On November 18, 2022, the plaintiffs filed an Amended Consolidated Complaint. The ten named class representatives were Keith David Allen, Karyn Cook, Daymond Cox, Kevin Curry, Meghan Curry, Dr. Richard Nero, David Novack, Cheryl Taylor, Fernando Valencia, and Natalie Wells-Reyes. Their claims included invasion of privacy, breach of contract, and alleged violations of HIPAA and other statutes. Novant Health denied all allegations of wrongdoing and liability.
After negotiations held on July 21, 2023, the parties reached an agreement in principle. The settlement, dated October 12, 2023, established a non-reversionary fund of $6,660,000. “Non-reversionary” means the entire amount stays available for the class and does not revert to Novant Health if claims fall short of the total.
The fund was designated to cover several categories of expenses:
The settlement class included all U.S. residents whom Novant Health identified as potentially having their personal or health-related information disclosed due to the tracking pixel during the May 2020 to August 2022 period. That class encompassed approximately 1,362,165 individuals. The settlement explicitly stated it was not an admission of wrongdoing or liability by Novant Health.
On November 6, 2023, the court entered a preliminary approval order, certifying the settlement class and appointing Postlethwaite & Netterville as the settlement administrator. The administrator was responsible for sending notice to class members by email or U.S. mail, processing claims, handling opt-out requests, and ultimately distributing payments.
The claims deadline was set for May 4, 2024, giving class members 180 days from the court’s order to submit a claim form online or by mail. Class members who wished to opt out of the settlement had 60 days from the notice date to do so. Those who submitted incomplete claim forms received written notice and had 20 days to fix any deficiencies.
A final approval hearing was scheduled for June 6, 2024, at which the court would determine whether the settlement was fair and reasonable, whether to approve attorneys’ fees, and whether service awards for the class representatives should be granted. As of the most recent available court filings, no final approval order had been entered, and no payments had been distributed to class members. The per-person payout amount was not predetermined; it would depend on how many valid claims were submitted, divided into the net fund remaining after legal fees and administrative costs.
Novant Health was the first healthcare provider to report a pixel-related privacy violation to the U.S. Department of Health and Human Services Office for Civil Rights, but it was far from the only one affected. An investigation by The Markup and STAT found that 33 of Newsweek’s top 100 hospitals were sending sensitive patient data to Facebook through tracking pixels, and an estimated 99% of U.S. hospitals have used some form of tracking technology on their websites, apps, or patient portals.
Several other health systems have faced similar litigation.
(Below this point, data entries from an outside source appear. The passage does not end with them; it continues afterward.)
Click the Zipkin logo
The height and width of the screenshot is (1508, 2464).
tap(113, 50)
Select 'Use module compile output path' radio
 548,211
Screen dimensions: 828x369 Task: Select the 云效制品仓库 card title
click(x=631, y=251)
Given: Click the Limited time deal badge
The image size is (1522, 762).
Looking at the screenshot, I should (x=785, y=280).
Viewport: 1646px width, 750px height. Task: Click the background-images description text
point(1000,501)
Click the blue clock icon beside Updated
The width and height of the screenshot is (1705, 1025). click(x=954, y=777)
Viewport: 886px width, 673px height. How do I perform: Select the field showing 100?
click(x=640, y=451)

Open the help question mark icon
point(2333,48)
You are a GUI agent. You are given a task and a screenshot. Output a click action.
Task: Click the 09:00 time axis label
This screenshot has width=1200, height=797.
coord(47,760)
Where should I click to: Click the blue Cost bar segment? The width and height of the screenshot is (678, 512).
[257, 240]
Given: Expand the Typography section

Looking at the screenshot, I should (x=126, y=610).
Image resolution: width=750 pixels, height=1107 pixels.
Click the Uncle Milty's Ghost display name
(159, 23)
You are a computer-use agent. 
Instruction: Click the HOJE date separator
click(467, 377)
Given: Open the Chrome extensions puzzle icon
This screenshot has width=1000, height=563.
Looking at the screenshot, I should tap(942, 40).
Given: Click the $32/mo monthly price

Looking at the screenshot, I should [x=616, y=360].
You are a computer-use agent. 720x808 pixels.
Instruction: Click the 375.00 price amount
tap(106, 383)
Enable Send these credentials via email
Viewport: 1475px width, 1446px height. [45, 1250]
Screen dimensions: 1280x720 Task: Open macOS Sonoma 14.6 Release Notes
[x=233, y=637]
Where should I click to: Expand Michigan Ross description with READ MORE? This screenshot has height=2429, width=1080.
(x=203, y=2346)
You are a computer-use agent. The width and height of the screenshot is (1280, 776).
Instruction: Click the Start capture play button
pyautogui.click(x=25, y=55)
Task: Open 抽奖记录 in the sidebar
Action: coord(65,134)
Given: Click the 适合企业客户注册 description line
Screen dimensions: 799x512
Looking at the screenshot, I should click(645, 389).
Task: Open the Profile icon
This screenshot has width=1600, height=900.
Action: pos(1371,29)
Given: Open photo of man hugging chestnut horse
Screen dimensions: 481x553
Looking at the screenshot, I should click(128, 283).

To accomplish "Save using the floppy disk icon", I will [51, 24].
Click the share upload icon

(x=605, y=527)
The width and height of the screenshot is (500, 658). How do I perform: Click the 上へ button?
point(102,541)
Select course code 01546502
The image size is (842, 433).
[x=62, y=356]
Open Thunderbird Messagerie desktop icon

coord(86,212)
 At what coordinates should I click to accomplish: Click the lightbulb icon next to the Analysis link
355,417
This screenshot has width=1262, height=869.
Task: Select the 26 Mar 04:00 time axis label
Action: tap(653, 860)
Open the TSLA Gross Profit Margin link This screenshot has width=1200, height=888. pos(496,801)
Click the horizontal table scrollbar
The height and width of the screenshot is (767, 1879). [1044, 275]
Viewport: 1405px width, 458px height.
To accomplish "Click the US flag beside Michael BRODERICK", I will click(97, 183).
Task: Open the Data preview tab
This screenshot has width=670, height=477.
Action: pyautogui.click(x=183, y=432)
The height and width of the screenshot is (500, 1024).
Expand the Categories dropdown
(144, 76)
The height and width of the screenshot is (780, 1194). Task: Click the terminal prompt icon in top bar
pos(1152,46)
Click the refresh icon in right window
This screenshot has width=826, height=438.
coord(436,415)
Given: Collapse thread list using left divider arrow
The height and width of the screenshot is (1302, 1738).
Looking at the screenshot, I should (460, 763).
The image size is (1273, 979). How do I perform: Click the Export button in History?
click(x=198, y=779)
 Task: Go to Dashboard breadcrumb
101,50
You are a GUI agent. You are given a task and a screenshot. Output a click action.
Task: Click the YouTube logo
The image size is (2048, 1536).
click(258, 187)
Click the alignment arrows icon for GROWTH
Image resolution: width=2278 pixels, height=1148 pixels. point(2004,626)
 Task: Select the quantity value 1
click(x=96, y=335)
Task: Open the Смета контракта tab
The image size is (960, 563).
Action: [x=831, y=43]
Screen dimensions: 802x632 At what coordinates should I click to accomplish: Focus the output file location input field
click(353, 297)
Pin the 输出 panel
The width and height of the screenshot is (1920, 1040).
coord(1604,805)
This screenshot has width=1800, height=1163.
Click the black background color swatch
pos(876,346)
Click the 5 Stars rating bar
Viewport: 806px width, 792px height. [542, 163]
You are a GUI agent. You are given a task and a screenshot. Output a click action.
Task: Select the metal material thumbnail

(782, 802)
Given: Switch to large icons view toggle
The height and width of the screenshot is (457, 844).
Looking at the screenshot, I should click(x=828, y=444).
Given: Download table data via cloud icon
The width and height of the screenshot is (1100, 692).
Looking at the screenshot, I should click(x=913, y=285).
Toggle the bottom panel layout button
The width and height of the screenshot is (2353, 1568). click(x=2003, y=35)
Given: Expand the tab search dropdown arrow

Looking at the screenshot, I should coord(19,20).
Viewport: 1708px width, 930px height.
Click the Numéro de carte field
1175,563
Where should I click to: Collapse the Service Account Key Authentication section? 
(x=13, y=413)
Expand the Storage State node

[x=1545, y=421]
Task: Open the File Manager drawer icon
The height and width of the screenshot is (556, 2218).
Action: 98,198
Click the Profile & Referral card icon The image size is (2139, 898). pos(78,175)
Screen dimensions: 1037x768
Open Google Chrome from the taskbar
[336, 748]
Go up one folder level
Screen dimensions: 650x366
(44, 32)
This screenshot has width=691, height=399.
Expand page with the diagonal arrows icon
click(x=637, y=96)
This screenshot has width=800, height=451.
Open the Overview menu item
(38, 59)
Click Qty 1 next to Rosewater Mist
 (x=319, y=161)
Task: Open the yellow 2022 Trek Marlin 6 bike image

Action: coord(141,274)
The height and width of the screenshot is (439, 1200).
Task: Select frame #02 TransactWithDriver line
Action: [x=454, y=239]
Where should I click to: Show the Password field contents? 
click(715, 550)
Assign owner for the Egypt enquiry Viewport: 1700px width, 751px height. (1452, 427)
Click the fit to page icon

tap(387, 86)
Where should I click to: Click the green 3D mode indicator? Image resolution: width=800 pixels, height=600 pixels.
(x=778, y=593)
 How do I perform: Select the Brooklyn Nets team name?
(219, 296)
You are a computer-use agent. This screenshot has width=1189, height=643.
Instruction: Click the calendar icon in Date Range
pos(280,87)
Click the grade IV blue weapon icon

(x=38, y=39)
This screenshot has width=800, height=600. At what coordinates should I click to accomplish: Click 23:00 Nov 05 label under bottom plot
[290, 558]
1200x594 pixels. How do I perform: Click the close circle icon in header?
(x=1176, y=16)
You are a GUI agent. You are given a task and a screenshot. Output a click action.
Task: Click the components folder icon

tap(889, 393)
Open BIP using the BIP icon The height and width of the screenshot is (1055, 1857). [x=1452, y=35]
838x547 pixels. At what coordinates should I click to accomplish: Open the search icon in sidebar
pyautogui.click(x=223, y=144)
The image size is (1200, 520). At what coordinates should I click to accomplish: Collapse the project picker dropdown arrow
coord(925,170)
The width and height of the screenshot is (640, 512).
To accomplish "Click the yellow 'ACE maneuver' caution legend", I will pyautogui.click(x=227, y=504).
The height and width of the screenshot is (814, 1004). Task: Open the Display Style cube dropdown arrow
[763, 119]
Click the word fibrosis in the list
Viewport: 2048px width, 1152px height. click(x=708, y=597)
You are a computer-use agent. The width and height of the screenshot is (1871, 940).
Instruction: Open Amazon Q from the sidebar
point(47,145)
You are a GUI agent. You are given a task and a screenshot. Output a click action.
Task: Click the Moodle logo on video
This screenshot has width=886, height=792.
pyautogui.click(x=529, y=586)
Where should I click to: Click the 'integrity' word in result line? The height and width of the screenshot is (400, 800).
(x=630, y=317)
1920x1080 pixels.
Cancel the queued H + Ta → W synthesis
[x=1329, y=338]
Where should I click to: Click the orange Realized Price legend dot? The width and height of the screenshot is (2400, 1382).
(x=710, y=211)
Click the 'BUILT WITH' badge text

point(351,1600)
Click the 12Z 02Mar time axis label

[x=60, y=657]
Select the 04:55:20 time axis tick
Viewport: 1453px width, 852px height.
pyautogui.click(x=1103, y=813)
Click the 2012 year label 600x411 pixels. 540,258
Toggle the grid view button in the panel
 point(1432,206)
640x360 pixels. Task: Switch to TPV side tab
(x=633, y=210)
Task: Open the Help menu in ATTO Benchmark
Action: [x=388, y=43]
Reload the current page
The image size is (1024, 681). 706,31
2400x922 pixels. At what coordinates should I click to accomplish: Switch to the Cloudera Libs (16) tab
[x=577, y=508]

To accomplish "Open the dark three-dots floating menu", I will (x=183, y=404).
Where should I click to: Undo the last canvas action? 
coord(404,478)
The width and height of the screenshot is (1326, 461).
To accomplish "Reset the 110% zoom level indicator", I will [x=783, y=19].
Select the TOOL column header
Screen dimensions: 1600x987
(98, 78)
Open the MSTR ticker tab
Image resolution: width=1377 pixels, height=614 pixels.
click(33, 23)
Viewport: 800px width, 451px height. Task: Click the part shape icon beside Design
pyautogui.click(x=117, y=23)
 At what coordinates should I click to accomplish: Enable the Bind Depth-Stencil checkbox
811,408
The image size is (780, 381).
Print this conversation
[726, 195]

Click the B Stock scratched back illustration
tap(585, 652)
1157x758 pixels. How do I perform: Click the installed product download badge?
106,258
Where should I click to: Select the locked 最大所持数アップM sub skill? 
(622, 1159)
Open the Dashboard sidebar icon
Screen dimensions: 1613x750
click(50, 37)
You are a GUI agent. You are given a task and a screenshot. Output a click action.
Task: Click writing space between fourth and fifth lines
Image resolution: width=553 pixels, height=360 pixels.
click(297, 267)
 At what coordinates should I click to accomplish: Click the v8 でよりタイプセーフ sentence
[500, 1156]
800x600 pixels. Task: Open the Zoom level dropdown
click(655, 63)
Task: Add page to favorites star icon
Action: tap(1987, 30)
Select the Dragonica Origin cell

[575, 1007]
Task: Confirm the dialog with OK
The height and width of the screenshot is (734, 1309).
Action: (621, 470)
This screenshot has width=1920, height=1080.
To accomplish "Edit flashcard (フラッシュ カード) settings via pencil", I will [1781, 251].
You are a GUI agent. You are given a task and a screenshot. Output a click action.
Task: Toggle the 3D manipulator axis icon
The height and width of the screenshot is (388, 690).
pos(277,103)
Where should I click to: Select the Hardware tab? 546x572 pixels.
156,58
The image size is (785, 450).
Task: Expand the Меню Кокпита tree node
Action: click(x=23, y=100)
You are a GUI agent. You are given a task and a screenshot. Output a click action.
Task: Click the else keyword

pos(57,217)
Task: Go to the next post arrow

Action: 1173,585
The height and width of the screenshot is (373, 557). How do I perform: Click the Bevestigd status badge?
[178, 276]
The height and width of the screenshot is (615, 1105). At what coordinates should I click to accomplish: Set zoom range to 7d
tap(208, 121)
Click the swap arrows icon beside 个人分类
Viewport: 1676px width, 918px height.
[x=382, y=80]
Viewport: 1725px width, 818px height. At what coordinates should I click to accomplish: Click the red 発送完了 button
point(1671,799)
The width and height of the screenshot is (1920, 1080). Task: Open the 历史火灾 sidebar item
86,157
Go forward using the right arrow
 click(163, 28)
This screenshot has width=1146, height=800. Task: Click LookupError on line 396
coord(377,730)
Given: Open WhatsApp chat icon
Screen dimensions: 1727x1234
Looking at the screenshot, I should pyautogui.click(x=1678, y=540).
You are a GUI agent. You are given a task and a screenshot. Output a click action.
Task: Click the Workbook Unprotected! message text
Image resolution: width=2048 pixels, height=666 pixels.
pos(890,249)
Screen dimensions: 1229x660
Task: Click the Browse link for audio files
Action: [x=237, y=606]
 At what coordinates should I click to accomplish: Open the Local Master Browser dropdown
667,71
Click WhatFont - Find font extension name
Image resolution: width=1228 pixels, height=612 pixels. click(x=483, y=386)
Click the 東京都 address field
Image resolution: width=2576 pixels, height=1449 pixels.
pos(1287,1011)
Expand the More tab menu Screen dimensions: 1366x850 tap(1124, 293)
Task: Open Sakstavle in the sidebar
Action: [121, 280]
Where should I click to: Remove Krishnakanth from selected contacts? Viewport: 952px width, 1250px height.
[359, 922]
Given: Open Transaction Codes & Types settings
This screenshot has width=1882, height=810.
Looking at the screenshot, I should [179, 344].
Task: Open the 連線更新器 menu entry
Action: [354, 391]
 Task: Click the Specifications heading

Advocate Aurora Health settled a comparable pixel tracking class action for $12.225 million, covering approximately 2.5 million individuals with individual payments of up to $50. Akron Children’s Hospital settled its pixel case by offering class members $19 each plus two years of identity theft protection. Redeemer Health reached a settlement providing $25 per claimant and one year of privacy monitoring for roughly 90,000 patients.
Following these disclosures across the healthcare industry, HHS and the Federal Trade Commission issued warnings to 130 hospitals and telehealth providers about the risks of tracking technologies, and the Office for Civil Rights published guidance clarifying that transferring protected health information to third parties through pixels without a proper business associate agreement violates the HIPAA Privacy Rule.